#### Written problem 1:
In the records, rename "Affiliations" to "Publications" in the lines starting at the one containing "Where should I click to: View" and ending at the one containing "point(135,252)", then write those lines out again with nothing else changed.
○ ○ ○ ○
Eigenvalues of symmetric matrices

Suppose A=A(x) is a smooth (or continuous) family of symmetric n\times n (real) matrices on an open set \Omega \subset \mathbb{R}^n, is it true that locally there exists a smooth (continuous) family \lambda_1 (x), \cdots, \lambda_n(x) which are the eigenvalues of A(x)?

Answer: For the continuous case, true perhaps? YES!

Proof. (Sketch, still can’t do the smooth case)

As the eigenvalues of A are the roots of the characteristic polynomial p(t)=\det(A-t I), we only have to show the continous dependence of the roots of polynomials on their coefficients. To show this, let us work in \mathbb{C} first.  Suppose p(z)=a_0+a_1 z+\cdots a_nz^n\in \mathbb{C}[z], a_n\neq 0, be a degree n polynomial. Suppose \lambda_i are the roots of p(z) (which may not be distinct). Consider one of the roots, say, \lambda_1, and choose a circle \gamma around \lambda_1, so small that it does not encloses other roots which are distinct from \lambda_1, and does not contain any other roots of p(z) on it. For another degree n polynomial q(z) close enough to p(z) (depending on \gamma and p(z)), we must have, on \gamma,

\left|\frac{q(z)}{p(z)}-1\right|<1.
○ ○ ○ ○
#### Written problem 2:
Copy the passage of the text on eigenvalues of symmetric matrices starting at "Eigenvalues of symmetric matrices" and ending at "true perhaps? YES!", without any changes.
○ ○ ○ ○
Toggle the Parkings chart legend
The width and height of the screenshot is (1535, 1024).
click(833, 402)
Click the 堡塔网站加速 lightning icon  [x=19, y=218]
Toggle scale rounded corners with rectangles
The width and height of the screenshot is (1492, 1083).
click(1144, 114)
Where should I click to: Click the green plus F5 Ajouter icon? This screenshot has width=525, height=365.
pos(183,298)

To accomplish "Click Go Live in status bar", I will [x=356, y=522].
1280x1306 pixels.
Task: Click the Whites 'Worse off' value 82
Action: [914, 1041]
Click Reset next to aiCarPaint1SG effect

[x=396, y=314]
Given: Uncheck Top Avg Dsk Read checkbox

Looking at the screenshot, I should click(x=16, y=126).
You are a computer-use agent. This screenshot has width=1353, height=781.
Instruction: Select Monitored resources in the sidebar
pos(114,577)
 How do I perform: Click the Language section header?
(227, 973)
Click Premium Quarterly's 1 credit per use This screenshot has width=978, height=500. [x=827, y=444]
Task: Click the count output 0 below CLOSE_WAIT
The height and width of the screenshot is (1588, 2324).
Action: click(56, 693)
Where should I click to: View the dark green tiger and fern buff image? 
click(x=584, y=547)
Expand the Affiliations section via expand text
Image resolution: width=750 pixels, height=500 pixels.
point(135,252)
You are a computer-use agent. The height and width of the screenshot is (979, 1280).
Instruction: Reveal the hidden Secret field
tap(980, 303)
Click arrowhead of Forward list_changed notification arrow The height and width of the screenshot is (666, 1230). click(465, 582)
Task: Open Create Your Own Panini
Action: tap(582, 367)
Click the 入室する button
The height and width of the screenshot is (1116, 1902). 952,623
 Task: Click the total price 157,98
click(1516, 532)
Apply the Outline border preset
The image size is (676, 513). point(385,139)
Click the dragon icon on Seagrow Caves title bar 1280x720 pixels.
○ ○ ○ ○
#### Task output 1:
Where should I click to: View the dark green tiger and fern buff image? 
click(x=584, y=547)
Expand the Publications section via expand text
Image resolution: width=750 pixels, height=500 pixels.
point(135,252)

#### Task output 2:
Eigenvalues of symmetric matrices

Suppose A=A(x) is a smooth (or continuous) family of symmetric n\times n (real) matrices on an open set \Omega \subset \mathbb{R}^n, is it true that locally there exists a smooth (continuous) family \lambda_1 (x), \cdots, \lambda_n(x) which are the eigenvalues of A(x)?

Answer: For the continuous case, true perhaps? YES!